WHAT YOU NEED TO DO: Under this line are the records; write out word for word the part that begins at the line containing "The width and height of the screenshot is (245, 228)." and ends at the line containing "Task: Select the Bits/Numeric/Real", and no more.

EXERCISE DATA:

-- Opening Marker --

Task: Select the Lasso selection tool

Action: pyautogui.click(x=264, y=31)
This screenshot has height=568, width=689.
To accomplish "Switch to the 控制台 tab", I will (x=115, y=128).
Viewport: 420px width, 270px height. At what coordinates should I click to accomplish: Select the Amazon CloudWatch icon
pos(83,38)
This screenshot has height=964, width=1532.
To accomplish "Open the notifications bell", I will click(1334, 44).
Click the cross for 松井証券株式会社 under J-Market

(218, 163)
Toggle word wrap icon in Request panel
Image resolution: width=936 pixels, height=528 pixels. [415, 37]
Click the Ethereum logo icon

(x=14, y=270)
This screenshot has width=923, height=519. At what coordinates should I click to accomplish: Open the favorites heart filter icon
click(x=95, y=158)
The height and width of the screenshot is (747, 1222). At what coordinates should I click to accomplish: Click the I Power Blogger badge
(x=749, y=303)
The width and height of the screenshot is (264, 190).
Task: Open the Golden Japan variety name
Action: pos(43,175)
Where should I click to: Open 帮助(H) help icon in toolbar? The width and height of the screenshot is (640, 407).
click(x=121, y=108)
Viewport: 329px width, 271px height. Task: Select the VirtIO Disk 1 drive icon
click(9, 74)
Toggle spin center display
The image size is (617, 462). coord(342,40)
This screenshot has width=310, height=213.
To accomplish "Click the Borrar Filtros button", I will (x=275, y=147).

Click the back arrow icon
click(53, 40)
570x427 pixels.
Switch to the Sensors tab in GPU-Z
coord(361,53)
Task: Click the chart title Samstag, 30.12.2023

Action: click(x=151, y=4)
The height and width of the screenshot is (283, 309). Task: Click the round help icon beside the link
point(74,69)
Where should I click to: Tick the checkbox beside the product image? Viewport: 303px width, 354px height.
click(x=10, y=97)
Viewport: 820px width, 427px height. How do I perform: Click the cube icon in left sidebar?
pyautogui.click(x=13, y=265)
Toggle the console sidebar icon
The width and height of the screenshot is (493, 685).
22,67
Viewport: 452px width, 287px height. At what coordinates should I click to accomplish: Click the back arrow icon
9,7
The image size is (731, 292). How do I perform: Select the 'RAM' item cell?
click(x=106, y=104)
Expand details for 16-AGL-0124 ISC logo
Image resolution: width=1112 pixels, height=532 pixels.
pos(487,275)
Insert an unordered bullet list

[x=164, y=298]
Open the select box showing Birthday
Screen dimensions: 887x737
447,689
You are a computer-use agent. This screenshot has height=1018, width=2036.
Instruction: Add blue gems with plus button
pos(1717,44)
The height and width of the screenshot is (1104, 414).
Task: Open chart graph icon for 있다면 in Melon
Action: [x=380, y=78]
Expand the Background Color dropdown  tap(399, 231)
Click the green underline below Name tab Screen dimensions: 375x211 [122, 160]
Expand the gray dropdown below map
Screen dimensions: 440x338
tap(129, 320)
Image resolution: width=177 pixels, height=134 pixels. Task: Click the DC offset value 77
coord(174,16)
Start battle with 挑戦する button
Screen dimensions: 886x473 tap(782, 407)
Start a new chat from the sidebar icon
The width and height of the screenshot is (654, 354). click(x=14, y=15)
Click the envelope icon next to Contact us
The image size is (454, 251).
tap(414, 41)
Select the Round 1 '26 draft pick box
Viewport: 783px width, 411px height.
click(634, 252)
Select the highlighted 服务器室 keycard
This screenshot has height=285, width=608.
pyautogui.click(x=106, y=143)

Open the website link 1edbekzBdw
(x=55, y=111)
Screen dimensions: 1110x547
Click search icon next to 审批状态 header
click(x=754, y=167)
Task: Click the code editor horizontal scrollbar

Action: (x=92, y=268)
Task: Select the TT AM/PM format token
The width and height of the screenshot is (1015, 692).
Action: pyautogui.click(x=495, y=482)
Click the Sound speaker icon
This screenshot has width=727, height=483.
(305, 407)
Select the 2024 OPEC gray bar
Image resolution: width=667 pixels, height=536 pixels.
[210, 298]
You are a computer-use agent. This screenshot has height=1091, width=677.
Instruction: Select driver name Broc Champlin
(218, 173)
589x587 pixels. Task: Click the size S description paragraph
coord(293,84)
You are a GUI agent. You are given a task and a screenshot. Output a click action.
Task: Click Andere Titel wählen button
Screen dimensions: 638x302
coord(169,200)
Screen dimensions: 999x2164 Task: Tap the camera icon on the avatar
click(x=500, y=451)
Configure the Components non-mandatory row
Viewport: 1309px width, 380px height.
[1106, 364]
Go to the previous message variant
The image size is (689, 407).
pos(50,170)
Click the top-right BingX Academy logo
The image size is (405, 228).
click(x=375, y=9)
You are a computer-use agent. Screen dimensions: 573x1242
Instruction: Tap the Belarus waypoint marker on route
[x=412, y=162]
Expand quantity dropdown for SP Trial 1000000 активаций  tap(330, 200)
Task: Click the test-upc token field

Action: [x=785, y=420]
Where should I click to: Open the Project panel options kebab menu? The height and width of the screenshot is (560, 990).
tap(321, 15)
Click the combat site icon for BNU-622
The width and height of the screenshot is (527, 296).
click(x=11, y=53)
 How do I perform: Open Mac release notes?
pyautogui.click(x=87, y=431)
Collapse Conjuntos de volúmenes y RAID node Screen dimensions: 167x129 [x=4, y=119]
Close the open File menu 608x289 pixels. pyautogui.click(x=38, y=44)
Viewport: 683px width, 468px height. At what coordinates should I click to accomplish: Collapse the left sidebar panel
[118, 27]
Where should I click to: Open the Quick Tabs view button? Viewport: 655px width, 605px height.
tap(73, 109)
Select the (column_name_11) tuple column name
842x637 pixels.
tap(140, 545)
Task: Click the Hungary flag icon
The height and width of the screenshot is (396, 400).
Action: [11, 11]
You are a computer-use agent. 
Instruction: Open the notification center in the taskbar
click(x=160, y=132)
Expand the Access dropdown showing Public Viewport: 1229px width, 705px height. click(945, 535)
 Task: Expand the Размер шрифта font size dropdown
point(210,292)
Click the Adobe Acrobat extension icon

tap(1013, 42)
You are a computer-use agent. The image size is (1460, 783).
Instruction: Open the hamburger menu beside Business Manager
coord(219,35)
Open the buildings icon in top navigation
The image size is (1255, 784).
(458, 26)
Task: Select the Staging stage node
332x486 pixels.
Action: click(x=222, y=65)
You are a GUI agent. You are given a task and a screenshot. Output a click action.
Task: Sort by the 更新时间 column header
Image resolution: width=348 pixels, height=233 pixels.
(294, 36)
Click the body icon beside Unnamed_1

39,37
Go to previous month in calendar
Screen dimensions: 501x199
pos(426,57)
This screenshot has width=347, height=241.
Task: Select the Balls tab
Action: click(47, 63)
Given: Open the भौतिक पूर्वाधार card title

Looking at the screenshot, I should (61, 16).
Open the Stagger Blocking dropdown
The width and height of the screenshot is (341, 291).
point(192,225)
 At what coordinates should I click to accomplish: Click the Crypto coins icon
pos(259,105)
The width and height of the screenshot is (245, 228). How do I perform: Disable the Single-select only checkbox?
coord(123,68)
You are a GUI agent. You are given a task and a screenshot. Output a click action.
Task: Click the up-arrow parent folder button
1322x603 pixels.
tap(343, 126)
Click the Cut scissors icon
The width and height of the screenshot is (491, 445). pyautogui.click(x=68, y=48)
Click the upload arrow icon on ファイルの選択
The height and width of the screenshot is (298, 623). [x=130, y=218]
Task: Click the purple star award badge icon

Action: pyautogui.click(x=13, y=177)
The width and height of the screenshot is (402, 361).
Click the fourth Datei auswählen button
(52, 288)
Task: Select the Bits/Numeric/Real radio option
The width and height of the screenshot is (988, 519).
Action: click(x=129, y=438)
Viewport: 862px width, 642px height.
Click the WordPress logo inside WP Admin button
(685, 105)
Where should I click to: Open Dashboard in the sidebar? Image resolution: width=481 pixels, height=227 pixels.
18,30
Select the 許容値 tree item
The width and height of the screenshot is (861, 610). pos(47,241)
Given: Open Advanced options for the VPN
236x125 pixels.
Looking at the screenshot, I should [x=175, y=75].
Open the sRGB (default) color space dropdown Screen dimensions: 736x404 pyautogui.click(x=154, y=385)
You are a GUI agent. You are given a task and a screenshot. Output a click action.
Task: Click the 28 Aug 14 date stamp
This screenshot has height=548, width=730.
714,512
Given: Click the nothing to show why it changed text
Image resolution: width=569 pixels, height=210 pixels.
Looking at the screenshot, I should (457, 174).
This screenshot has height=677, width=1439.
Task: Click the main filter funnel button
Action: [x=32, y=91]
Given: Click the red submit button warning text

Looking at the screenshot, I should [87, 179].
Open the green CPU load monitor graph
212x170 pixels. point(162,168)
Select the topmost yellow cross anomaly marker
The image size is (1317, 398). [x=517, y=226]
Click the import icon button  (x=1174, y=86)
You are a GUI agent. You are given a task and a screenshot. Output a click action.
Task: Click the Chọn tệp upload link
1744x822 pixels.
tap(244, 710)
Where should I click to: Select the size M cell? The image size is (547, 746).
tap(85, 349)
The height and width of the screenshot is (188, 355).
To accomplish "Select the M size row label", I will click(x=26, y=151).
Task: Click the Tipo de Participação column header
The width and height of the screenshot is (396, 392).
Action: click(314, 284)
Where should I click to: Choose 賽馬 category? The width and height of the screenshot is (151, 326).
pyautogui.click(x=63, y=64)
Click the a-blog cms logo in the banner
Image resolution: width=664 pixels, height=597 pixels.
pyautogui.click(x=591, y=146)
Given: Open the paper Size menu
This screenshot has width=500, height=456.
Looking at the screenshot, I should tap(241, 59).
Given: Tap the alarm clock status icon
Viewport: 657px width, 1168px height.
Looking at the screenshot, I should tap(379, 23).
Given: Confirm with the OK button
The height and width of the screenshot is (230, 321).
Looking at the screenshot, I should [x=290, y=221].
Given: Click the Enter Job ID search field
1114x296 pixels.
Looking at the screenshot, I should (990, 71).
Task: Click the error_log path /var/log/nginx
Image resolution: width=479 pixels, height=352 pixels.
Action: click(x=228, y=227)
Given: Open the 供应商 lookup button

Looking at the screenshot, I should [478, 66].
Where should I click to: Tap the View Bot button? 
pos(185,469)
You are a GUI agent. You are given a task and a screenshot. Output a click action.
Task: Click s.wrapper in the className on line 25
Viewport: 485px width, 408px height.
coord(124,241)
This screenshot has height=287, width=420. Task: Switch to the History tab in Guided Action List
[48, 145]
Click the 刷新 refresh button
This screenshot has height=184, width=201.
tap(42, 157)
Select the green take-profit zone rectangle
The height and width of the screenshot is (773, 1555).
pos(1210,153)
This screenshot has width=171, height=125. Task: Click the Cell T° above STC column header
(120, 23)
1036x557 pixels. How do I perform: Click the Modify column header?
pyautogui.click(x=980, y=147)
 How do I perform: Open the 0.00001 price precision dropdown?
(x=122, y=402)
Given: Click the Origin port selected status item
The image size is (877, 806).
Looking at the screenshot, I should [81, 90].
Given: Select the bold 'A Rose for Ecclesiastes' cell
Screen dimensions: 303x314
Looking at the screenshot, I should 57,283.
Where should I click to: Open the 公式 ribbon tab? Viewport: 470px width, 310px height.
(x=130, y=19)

-- Closing Marker --

EXERCISE SOLUTION:
The width and height of the screenshot is (245, 228). How do I perform: Disable the Single-select only checkbox?
coord(123,68)
You are a GUI agent. You are given a task and a screenshot. Output a click action.
Task: Click the up-arrow parent folder button
1322x603 pixels.
tap(343, 126)
Click the Cut scissors icon
The width and height of the screenshot is (491, 445). pyautogui.click(x=68, y=48)
Click the upload arrow icon on ファイルの選択
The height and width of the screenshot is (298, 623). [x=130, y=218]
Task: Click the purple star award badge icon

Action: pyautogui.click(x=13, y=177)
The width and height of the screenshot is (402, 361).
Click the fourth Datei auswählen button
(52, 288)
Task: Select the Bits/Numeric/Real radio option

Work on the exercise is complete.